## What you need to do
Where does the word "Jump" appear in the entries below? Copy each line that holds it.

## Records
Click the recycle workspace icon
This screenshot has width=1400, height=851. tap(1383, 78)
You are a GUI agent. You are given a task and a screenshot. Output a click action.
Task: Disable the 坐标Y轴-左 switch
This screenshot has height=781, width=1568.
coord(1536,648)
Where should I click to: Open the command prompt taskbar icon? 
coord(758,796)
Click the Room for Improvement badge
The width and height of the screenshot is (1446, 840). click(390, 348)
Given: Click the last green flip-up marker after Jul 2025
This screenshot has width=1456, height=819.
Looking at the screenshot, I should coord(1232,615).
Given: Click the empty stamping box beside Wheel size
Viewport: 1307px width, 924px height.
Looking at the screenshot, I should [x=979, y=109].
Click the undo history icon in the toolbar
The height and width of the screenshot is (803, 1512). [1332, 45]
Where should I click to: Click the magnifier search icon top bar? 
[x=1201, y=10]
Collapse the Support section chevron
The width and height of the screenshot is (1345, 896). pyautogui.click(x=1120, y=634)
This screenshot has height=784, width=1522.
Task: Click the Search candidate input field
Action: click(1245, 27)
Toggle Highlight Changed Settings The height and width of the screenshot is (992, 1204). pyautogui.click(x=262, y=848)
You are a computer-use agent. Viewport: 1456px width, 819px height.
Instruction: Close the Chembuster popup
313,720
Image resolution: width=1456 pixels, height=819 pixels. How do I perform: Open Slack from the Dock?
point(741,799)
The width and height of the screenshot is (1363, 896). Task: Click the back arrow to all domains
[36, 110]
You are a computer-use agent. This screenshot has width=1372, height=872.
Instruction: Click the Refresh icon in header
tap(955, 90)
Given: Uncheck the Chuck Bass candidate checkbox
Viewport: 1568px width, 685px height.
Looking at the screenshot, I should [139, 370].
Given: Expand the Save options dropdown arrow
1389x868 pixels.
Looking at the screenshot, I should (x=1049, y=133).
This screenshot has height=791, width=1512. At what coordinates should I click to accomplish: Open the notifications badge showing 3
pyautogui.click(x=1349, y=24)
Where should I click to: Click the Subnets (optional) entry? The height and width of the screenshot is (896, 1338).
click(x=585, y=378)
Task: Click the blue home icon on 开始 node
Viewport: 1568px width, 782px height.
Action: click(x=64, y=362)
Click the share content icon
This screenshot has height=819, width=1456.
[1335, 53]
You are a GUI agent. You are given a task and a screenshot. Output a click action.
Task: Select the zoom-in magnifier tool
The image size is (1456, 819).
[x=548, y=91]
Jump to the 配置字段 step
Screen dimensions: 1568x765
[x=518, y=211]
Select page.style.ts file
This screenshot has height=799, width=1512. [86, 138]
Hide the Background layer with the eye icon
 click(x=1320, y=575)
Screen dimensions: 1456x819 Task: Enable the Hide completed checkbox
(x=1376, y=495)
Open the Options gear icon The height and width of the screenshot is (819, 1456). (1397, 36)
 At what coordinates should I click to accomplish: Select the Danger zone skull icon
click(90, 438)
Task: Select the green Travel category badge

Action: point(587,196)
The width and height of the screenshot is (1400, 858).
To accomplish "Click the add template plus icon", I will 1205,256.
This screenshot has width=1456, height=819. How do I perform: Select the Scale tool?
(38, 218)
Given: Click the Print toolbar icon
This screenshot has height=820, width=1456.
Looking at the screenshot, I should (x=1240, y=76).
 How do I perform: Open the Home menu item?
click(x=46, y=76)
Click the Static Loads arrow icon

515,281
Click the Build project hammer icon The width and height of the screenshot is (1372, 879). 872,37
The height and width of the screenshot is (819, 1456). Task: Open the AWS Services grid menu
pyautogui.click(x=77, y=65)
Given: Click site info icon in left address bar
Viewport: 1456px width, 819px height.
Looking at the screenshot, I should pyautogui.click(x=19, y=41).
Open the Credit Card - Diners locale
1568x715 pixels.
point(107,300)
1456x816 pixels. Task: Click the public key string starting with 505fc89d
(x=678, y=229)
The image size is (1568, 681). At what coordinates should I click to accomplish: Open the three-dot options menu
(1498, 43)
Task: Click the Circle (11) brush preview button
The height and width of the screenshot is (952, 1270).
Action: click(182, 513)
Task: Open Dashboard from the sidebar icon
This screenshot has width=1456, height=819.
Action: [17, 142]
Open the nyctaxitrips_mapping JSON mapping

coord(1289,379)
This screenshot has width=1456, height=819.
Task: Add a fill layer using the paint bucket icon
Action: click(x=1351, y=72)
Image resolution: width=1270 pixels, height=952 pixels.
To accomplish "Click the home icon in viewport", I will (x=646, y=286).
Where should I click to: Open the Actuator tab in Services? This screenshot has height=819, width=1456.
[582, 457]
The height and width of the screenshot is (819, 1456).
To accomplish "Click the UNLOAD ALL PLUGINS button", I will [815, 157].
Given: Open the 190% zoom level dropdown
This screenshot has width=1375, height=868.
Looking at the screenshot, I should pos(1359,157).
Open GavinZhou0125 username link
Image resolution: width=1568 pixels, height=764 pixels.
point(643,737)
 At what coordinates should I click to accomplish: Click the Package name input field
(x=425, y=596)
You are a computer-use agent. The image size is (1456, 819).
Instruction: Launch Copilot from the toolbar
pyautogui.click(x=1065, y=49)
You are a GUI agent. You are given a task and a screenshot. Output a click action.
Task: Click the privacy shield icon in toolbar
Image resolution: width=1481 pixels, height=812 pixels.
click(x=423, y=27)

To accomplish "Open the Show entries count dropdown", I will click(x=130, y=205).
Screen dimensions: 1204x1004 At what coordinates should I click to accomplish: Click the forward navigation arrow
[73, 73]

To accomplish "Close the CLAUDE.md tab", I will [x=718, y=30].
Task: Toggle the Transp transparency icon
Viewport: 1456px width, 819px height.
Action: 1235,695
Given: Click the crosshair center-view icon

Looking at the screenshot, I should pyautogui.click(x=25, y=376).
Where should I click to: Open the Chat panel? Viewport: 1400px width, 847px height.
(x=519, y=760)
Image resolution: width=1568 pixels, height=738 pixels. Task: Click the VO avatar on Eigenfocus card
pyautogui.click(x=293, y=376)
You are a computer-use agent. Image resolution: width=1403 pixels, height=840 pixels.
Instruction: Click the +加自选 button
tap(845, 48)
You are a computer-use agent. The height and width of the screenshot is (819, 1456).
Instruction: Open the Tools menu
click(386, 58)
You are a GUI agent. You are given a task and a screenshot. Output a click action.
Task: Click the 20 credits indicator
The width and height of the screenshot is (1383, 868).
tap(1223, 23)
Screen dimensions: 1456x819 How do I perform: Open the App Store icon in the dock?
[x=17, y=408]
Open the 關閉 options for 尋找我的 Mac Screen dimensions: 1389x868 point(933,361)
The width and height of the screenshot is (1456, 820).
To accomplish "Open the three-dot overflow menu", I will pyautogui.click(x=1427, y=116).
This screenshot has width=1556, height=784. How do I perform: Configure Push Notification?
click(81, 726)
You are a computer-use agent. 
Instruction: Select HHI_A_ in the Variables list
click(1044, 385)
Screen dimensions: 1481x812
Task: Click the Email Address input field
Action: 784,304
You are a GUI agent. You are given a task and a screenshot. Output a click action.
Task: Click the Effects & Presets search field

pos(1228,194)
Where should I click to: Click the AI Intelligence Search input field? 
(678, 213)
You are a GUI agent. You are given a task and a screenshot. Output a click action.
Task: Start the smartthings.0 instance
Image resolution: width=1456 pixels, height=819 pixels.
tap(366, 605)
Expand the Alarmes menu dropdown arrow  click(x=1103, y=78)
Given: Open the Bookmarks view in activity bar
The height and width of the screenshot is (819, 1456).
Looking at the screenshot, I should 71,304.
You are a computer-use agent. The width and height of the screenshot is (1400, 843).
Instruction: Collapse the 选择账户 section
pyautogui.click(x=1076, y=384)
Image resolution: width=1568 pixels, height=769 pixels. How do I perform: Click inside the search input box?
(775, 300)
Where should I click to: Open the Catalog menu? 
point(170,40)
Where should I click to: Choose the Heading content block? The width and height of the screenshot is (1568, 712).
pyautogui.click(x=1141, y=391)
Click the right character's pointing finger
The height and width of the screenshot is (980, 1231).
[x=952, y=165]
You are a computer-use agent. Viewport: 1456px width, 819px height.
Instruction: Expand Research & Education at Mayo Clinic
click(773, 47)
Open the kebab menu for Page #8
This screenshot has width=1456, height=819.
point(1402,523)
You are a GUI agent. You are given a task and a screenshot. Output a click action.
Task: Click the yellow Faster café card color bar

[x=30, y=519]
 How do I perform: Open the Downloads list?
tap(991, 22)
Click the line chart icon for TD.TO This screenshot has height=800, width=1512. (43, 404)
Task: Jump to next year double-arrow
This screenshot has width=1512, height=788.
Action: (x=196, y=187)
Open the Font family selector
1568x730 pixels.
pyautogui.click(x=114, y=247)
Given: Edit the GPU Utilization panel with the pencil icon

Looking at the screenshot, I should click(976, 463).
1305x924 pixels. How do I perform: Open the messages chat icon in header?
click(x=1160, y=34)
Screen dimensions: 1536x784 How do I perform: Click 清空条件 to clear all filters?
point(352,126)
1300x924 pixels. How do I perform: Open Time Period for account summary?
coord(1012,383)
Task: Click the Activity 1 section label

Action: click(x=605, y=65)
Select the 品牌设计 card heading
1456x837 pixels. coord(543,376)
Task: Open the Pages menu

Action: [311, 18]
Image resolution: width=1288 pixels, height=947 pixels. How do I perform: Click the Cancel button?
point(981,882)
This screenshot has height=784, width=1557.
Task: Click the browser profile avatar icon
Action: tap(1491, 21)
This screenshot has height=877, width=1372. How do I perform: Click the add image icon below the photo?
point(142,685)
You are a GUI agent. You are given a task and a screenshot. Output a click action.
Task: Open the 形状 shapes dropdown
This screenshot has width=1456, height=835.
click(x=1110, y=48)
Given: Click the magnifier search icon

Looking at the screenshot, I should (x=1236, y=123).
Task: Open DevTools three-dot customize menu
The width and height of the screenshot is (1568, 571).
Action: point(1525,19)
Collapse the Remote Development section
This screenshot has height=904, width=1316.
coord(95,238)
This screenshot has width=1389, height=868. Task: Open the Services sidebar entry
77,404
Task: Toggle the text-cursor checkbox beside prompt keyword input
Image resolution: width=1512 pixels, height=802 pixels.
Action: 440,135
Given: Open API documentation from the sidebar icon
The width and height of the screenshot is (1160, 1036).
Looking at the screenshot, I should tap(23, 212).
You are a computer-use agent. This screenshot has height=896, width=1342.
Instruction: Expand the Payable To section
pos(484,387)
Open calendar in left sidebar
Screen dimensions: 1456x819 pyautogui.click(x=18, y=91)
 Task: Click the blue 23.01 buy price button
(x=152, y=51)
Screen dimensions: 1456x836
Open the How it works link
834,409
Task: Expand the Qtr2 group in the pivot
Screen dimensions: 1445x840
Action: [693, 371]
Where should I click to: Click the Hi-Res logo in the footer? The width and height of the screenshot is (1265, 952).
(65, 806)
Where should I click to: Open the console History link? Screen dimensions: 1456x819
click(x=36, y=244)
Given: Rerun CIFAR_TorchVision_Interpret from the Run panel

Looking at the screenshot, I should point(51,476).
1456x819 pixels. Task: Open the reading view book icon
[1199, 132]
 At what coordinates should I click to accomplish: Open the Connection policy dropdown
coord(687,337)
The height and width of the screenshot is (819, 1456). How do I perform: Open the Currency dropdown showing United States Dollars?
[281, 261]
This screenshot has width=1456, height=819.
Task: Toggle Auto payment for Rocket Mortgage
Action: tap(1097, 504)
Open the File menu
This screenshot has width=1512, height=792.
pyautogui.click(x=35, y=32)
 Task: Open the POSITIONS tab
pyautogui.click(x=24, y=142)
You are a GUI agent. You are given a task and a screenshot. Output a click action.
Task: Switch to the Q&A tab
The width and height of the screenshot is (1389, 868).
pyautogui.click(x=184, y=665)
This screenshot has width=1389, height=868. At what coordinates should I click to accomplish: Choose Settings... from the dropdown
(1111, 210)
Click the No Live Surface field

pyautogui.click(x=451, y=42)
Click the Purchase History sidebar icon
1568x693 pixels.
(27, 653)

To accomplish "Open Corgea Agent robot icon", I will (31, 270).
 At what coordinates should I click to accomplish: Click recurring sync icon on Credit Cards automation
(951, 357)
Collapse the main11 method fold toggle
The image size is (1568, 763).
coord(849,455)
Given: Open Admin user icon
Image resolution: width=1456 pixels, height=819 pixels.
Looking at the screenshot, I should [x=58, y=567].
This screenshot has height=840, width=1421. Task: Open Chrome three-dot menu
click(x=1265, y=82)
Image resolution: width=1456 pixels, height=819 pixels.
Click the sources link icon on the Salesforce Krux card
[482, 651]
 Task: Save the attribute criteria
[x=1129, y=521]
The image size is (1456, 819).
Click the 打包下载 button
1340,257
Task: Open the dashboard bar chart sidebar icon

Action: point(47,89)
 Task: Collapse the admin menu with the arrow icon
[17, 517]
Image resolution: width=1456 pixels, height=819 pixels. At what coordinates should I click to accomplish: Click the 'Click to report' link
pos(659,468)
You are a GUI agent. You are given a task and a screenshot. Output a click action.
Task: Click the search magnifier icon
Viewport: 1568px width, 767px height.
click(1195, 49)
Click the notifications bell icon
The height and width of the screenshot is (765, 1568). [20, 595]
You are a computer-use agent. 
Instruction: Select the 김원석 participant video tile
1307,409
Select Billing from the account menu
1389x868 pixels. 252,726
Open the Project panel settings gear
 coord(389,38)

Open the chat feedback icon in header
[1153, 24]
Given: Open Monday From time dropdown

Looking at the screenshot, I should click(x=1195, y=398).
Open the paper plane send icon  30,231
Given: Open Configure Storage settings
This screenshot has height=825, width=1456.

## Result of this exercise
Jump to the 配置字段 step
Task: Jump to next year double-arrow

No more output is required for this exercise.